→ Work task:
Where in the listing does the word "will" appear? Report each line that holds it.
==== Material to process
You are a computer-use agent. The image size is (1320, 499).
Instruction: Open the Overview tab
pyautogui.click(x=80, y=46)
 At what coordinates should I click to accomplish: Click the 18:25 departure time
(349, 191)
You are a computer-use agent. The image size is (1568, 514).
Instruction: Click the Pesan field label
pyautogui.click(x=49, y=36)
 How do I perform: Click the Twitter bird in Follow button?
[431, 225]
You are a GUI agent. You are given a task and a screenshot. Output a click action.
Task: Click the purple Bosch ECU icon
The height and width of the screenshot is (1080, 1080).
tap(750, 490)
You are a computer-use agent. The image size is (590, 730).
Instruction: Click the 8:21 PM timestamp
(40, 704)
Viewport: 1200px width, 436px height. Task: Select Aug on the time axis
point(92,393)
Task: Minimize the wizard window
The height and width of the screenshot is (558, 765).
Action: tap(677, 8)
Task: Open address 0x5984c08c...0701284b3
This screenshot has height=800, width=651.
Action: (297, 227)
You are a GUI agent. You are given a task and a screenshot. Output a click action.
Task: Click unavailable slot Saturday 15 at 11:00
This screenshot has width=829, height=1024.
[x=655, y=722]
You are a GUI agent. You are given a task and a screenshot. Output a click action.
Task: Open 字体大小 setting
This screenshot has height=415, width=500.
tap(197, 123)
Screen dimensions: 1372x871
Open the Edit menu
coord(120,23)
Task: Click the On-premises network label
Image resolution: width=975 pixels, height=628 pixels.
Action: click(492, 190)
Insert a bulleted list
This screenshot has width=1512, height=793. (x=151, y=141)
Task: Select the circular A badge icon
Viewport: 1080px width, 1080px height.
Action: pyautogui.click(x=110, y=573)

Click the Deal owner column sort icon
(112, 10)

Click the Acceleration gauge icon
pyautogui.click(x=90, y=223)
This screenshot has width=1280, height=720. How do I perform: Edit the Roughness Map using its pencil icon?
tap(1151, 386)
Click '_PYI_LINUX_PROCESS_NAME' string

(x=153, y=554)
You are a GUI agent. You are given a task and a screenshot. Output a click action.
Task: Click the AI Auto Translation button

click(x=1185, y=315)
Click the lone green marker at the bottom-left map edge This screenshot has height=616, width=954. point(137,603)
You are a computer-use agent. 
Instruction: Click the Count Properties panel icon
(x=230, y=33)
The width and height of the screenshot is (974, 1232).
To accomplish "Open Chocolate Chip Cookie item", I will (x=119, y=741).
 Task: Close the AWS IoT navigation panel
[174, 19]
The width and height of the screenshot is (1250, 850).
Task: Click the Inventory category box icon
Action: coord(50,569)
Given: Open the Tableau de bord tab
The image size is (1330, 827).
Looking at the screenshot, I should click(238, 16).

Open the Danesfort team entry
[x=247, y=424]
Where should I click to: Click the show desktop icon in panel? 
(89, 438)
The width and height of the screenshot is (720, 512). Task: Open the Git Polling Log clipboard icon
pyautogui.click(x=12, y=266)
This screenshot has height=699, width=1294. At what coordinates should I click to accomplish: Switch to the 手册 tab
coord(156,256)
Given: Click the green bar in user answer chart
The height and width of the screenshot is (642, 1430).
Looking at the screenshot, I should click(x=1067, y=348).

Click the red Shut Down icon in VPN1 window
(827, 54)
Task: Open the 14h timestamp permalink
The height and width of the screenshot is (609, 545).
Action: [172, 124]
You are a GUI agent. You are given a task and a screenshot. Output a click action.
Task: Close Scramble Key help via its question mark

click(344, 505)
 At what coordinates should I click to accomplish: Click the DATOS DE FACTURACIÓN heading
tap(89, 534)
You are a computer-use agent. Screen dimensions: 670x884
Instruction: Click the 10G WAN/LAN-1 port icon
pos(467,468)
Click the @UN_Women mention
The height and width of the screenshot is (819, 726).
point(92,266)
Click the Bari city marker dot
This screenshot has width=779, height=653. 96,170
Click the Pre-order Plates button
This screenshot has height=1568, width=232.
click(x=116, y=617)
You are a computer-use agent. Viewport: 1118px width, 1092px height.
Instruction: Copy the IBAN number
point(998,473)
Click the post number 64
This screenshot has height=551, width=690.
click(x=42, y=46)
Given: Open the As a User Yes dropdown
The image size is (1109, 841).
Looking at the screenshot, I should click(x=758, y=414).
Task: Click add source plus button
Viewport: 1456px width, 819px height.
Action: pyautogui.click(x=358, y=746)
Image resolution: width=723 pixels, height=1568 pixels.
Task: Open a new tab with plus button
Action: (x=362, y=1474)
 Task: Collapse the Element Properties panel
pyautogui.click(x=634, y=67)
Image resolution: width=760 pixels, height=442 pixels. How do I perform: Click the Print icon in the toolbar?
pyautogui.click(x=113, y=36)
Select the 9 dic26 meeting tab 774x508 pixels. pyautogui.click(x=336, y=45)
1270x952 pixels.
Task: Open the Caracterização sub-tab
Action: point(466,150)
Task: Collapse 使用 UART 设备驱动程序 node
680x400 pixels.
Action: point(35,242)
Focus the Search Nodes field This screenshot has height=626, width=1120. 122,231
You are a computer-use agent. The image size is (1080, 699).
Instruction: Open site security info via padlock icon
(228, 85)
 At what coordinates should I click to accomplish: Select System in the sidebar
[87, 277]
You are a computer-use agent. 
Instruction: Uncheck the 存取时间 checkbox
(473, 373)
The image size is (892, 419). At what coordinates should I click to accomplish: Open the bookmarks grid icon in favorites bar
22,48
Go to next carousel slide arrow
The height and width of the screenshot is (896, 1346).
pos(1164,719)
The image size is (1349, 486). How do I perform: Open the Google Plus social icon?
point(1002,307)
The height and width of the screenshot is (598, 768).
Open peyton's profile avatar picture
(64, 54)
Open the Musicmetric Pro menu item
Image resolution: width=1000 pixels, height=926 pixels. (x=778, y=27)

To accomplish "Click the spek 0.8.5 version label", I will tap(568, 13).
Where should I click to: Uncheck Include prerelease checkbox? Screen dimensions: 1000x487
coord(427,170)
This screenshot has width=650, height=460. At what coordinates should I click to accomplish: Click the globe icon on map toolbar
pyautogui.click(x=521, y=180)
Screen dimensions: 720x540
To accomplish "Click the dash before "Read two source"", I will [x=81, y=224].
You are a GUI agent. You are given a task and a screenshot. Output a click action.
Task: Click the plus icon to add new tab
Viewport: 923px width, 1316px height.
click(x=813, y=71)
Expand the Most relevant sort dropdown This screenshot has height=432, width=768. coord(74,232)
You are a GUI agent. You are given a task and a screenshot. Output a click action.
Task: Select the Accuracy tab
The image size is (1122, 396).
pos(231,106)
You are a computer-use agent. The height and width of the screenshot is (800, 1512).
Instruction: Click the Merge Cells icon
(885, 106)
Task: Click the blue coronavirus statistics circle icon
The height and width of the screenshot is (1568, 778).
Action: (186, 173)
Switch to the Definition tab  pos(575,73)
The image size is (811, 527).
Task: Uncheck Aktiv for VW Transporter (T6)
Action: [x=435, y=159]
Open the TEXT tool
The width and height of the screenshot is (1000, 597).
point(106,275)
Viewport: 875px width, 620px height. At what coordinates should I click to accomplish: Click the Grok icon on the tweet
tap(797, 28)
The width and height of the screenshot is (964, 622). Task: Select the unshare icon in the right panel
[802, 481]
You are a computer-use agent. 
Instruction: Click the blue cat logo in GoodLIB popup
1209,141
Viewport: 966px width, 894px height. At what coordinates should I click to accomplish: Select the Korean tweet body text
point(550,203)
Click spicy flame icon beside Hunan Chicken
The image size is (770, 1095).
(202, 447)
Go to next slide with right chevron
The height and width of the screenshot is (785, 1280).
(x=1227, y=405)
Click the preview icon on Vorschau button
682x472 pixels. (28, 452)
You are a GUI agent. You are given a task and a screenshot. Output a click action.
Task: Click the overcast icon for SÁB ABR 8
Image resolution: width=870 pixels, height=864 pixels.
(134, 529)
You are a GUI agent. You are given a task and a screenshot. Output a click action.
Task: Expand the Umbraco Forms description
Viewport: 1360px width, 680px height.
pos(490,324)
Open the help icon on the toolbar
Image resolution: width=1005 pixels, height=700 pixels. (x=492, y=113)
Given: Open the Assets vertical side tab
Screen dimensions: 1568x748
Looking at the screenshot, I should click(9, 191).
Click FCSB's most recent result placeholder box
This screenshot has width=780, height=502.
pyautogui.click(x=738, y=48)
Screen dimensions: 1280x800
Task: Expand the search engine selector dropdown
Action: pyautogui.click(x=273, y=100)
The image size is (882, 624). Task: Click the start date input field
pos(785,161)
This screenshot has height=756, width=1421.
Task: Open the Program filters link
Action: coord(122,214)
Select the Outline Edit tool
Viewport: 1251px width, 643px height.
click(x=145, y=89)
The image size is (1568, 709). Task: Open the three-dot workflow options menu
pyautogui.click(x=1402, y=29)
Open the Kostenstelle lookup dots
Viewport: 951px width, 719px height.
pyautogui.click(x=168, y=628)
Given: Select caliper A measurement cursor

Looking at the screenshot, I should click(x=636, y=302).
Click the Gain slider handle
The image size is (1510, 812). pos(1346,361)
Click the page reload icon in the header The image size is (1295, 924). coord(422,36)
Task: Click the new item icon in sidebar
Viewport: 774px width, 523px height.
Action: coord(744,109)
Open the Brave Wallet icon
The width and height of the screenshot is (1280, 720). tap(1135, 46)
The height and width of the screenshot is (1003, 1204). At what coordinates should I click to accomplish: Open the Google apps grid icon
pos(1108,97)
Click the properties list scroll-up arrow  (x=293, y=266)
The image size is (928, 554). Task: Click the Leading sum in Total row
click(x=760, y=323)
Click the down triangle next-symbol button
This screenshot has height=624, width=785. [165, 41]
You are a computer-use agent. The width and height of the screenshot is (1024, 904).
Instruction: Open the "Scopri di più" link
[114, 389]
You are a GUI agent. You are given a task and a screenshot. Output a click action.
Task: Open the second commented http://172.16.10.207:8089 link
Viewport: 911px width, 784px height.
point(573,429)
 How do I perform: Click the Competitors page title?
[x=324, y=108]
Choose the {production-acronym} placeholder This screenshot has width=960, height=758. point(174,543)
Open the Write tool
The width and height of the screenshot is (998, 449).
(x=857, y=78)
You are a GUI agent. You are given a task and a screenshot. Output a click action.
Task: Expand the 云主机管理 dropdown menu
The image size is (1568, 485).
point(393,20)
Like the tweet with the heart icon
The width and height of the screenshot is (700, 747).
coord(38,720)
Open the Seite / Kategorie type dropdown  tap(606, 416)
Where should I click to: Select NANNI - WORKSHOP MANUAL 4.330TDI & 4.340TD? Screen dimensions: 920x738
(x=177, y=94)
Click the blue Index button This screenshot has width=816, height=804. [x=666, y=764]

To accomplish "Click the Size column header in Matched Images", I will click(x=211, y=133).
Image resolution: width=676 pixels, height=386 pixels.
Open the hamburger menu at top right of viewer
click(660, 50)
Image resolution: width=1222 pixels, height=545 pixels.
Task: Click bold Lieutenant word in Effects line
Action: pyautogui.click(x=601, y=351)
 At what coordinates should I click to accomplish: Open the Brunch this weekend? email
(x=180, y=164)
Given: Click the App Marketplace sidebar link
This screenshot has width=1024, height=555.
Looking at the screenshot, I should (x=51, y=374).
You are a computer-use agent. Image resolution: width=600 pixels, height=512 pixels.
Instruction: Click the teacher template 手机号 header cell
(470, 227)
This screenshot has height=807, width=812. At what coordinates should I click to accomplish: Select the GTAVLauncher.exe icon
========
→ Result of this task:
To accomplish "Open Chocolate Chip Cookie item", I will (x=119, y=741).
To accomplish "Click the spek 0.8.5 version label", I will tap(568, 13).
To accomplish "Click the dash before "Read two source"", I will [x=81, y=224].
To accomplish "Click the Size column header in Matched Images", I will click(x=211, y=133).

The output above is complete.